-- Short problem 1 --
Copy the entries from the line with "Viewport: 2420px width, 1198px height." up to and including the line with "I will 1482,270.", character for character.

-- Page extract --
Forest Service officials said Friday that they will now conduct an abbreviated review of the Obama-era proposal to withdraw the land from possible mining.

“While the science indicates significant environmental impacts are unlikely to result from the proposed withdrawal, I am deeply aware of the controversy regarding socio-economic implications,” said Superior National Forest Supervisor Connie Cummins in a statement, adding that agency specialists “are working hard to ensure the [new study] accurately describes all the facts of the proposal, to aid the Secretary of the Interior in his decision.”

The decision reflected the input received in more than 90,000 comments, and would still constitute a “thorough environmental analysis” of the watershed, said Kathleen Atkinson, regional forester for the Eastern Region.

The switch to a less stringent review, called an environmental assessment, comes a month after Interior chose to renew the expired mining leases held by a Chilean mining giant next to the wilderness area. The Forest Service decision constitutes another small example of the Trump administration easing the way for more mining across the country — not just for coal, which Trump often mentions in speeches, but for ores of copper, nickel and other metals as well.

Reversing the Obama-era decision has been the subject of intense lobbying over the past year. Shortly after entering office, Interior Secretary Ryan Zinke meet with proponents of Twin Metals Minnesota, a subsidiary of the Chilean firm, which belongs to the family of billionaire Andrónico Luksic, who rents a Washington home to Ivanka Trump and her husband, Jared Kushner.

While Republicans in Minnesota cheered the reversal, saying it will be a boon to the economy of a state Trump only narrowly lost in the 2016 election, environmentalists and some Minnesota Democrats, including Rep. Betty McCollum, have pressed the Trump administration keep the withdrawal in place. They are concerned more mining could taint the waters that draw campers and drive much of the region’s economy.

Boundary Waters, which abuts the federal forest where mining would take place, contains lakes and streams that annually host 100 species of migratory birds, along with an active fishery.

“Interior Secretary Ryan Zinke cares more about helping mining conglomerates than about protecting the BWCA,” McCollum, who is also the top Democrat on the House Appropriations subcommittee overseeing Interior and the Forest Service, said in a statement Thursday. “This decision is yet another part of the Trump agenda to turn our public lands and natural treasures into industrial wastelands for private profit.”

While the Forest Service, a division of the Agriculture Department, is tasked with completing the environmental review, the final say on whether mining should be banned rests with Zinke.

In a fact sheet prepared by the Forest Service, obtained by The Washington Post, the agency said that its decision would not affect Twin Metals Minnesota’s leases — which lie within the area eyed for a withdrawal — because they “are valid existing rights. The Twin Metals lease renewals are a separate issue and the re-issuance of the leases is unaffected by the proposed withdrawal.”

-- Exercise material --
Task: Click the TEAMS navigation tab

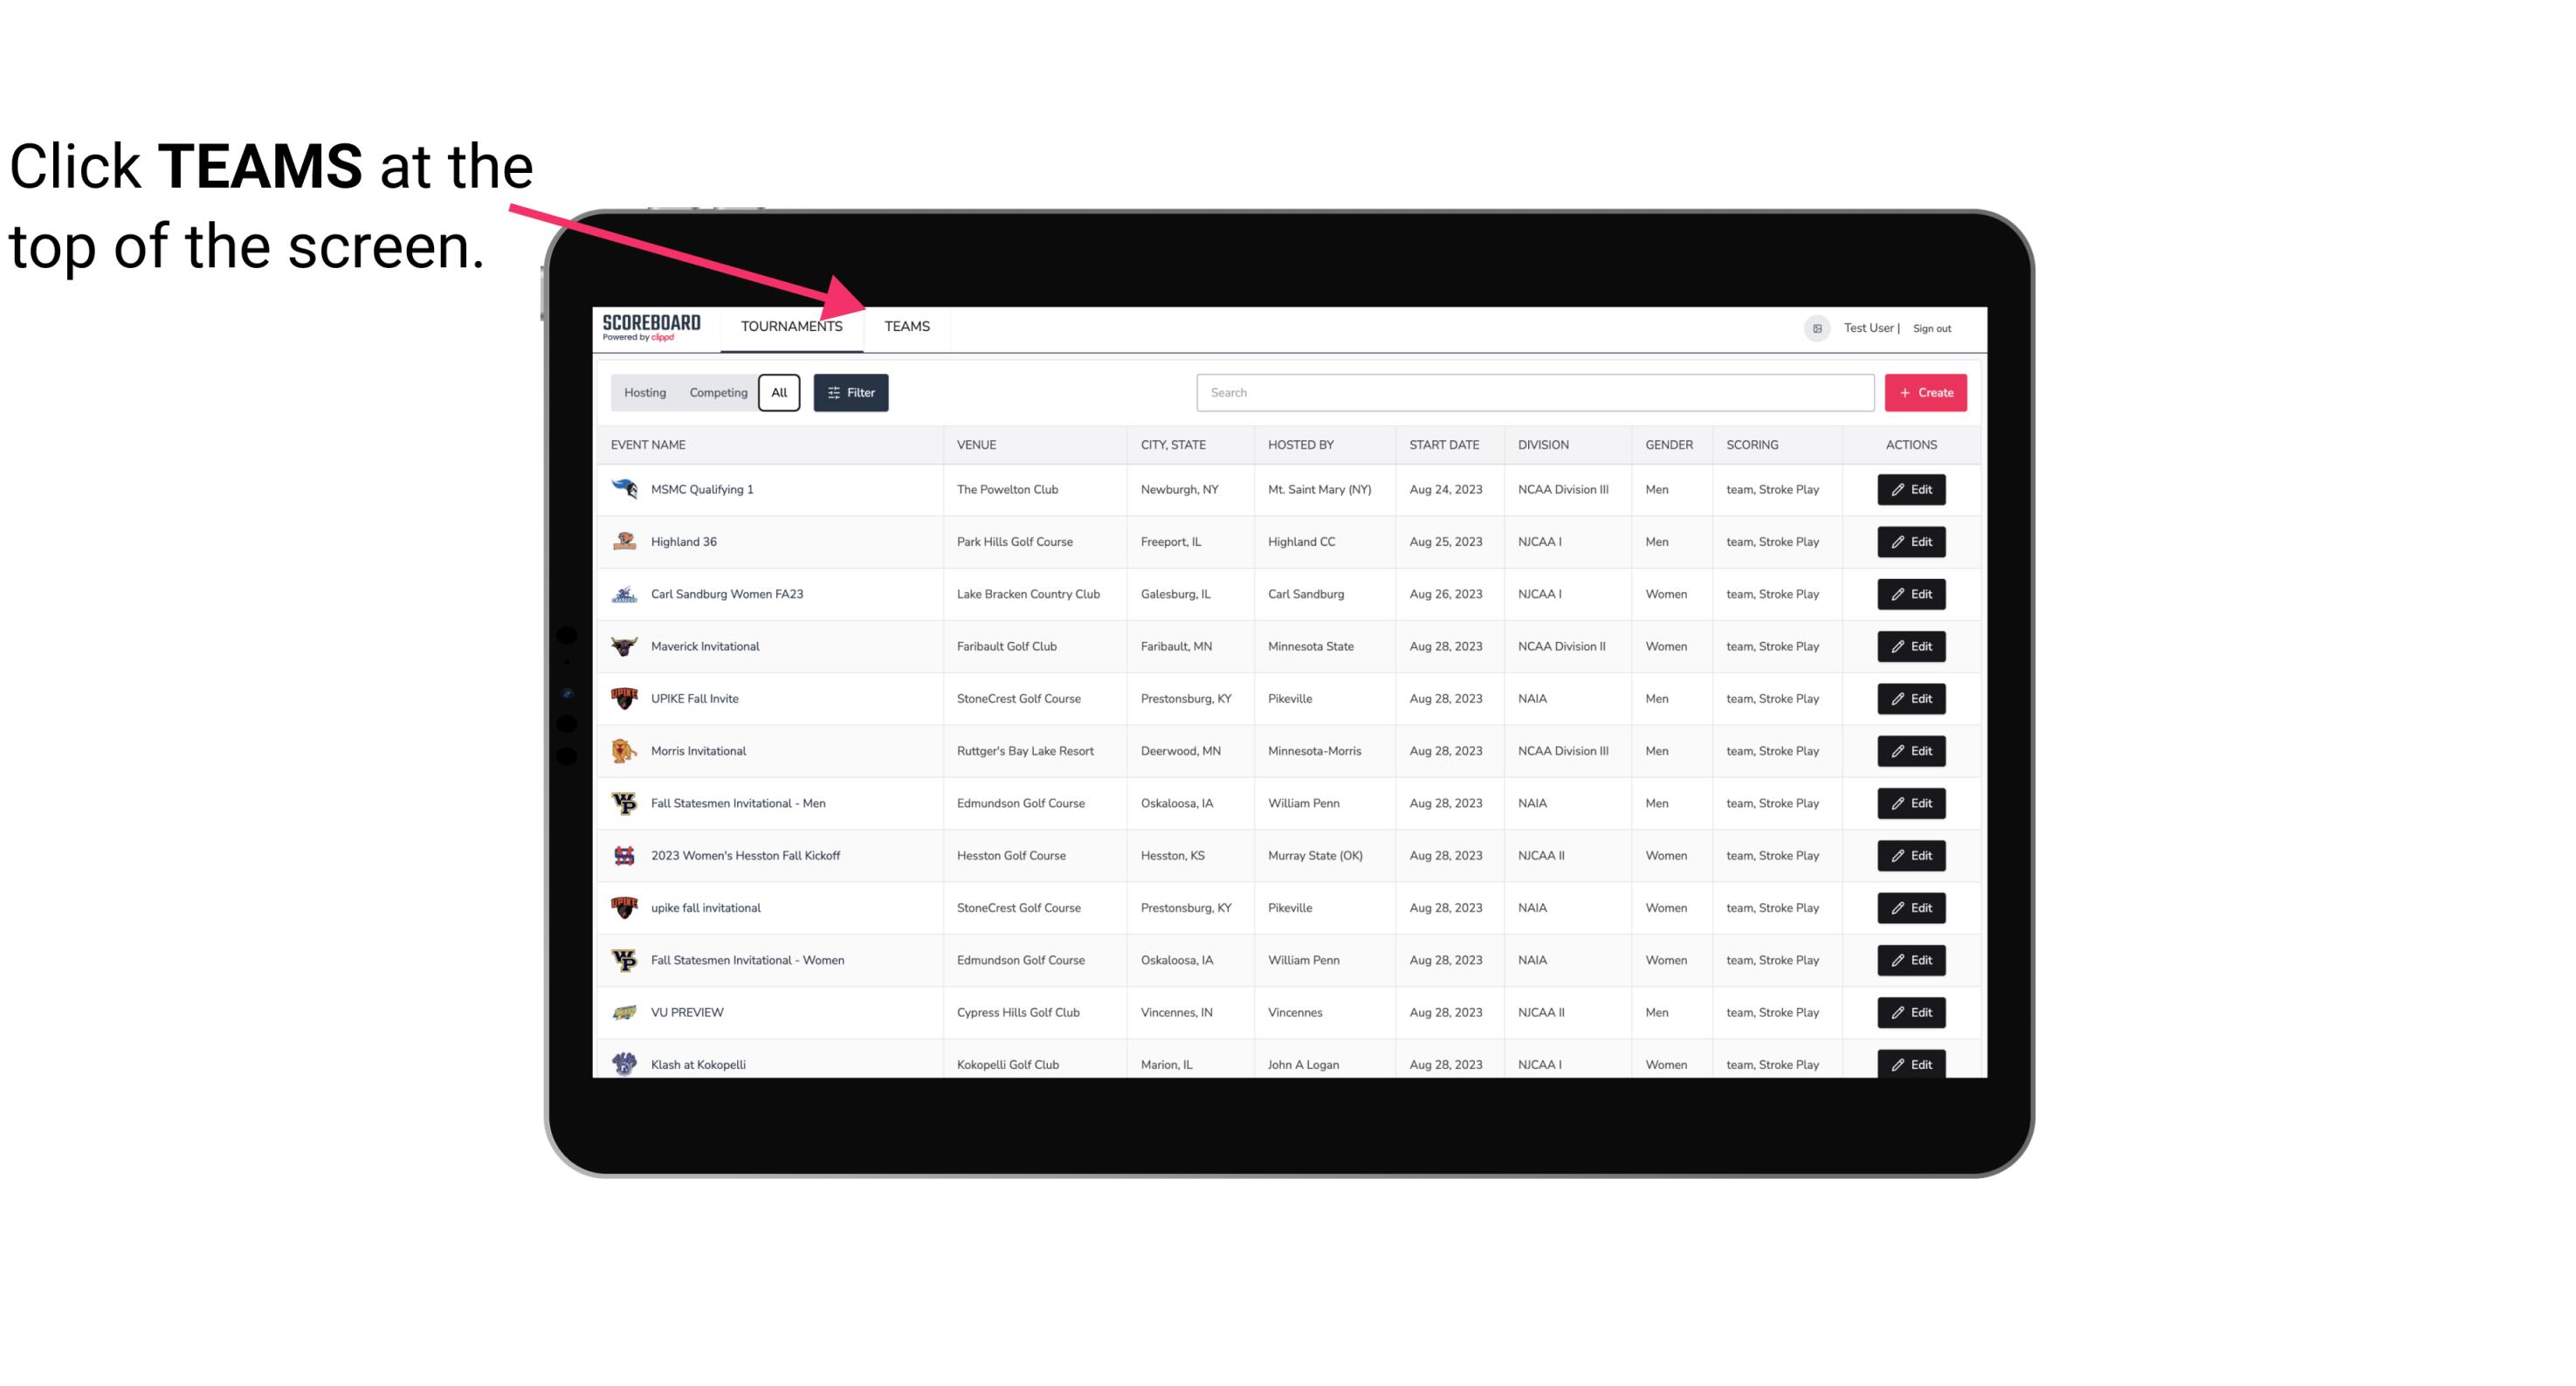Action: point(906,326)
...
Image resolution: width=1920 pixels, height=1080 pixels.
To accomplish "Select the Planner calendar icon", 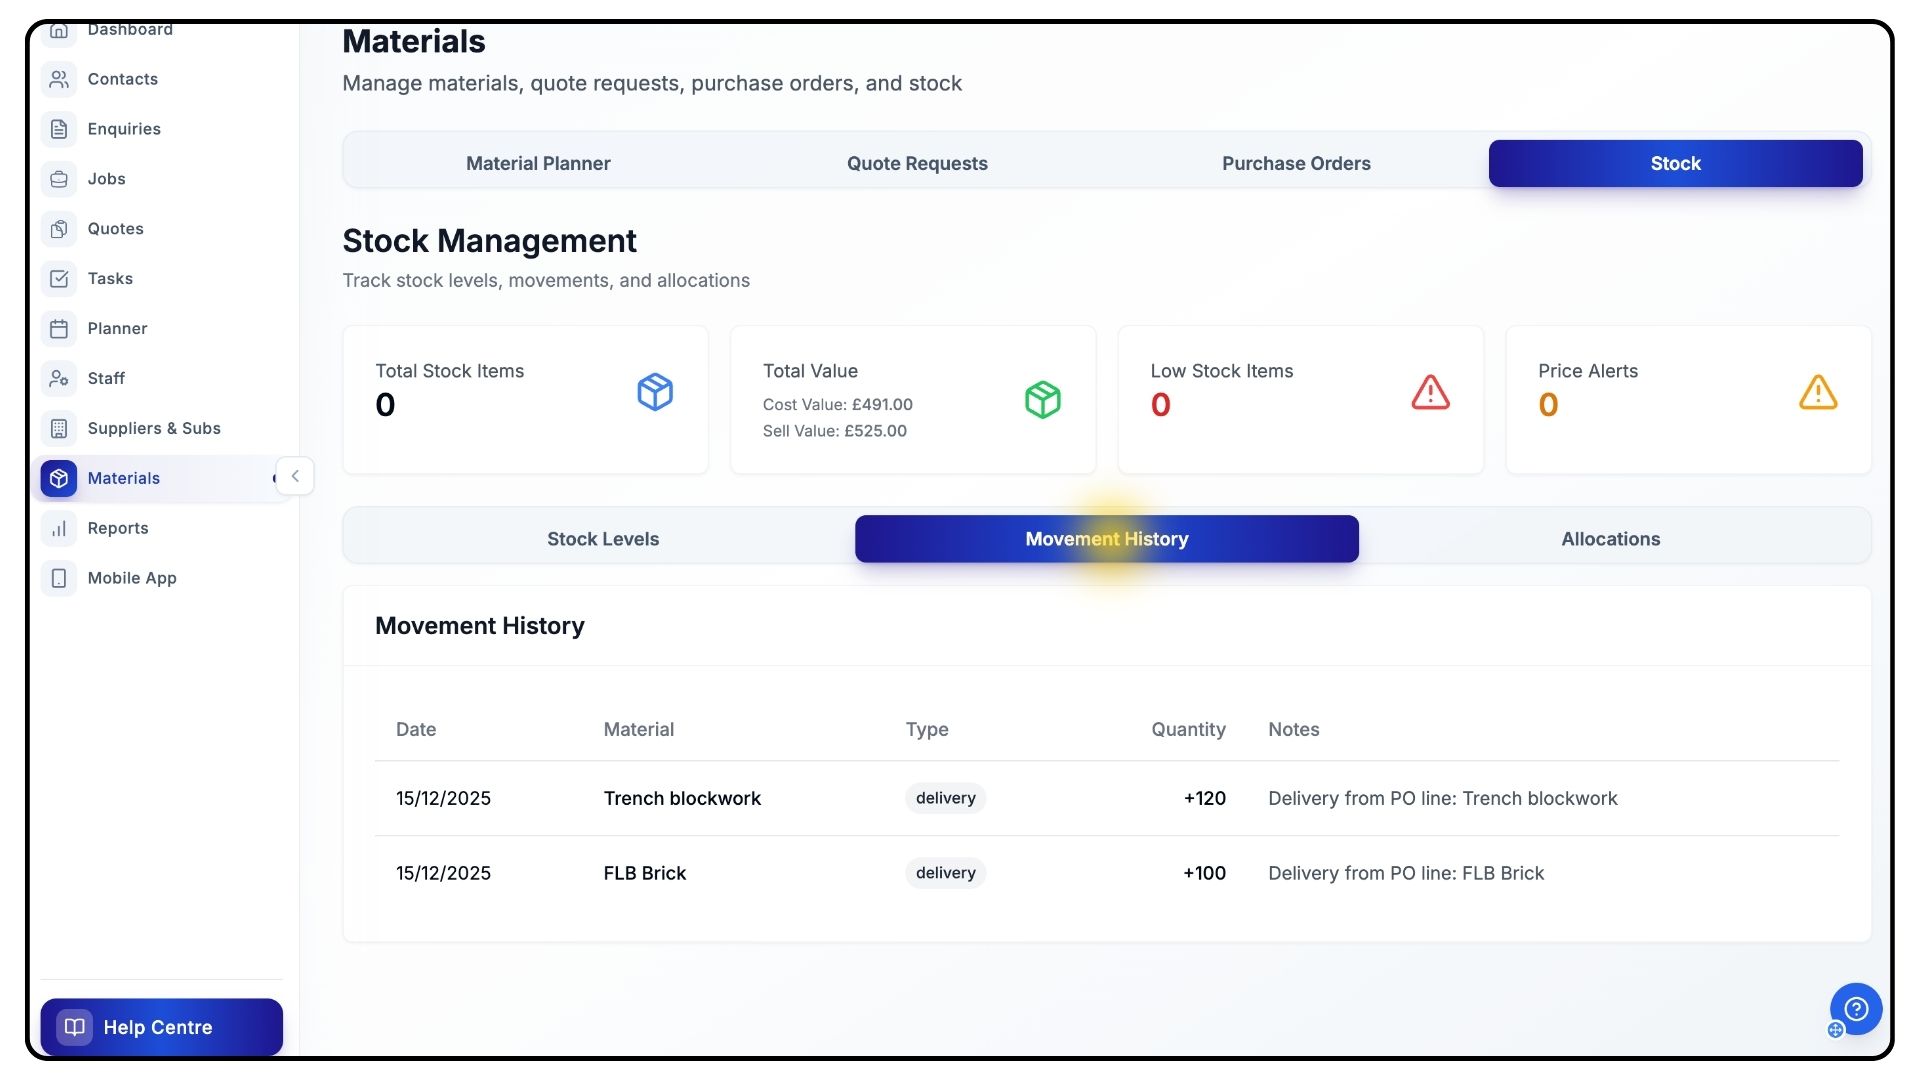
==
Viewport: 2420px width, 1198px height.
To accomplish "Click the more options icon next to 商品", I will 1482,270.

-- Short problem 2 --
Using the article on the Forest Service mining review, decide whether each statement agrees with it. Answer yes or no for each, and quote the words that decide it. (a) The Forest Service has the final say on whether mining is banned. (b) The decision took into account more than 90,000 comments. (c) The Forest Service fact sheet said its decision would affect Twin Metals Minnesota's leases.

-- Reply 1 --
Viewport: 2420px width, 1198px height.
To accomplish "Click the more options icon next to 商品", I will 1482,270.

-- Reply 2 --
(a) No: "the final say on whether mining should be banned rests with Zinke."
(b) Yes: "The decision reflected the input received in more than 90,000 comments"
(c) No: "its decision would not affect Twin Metals Minnesota’s leases"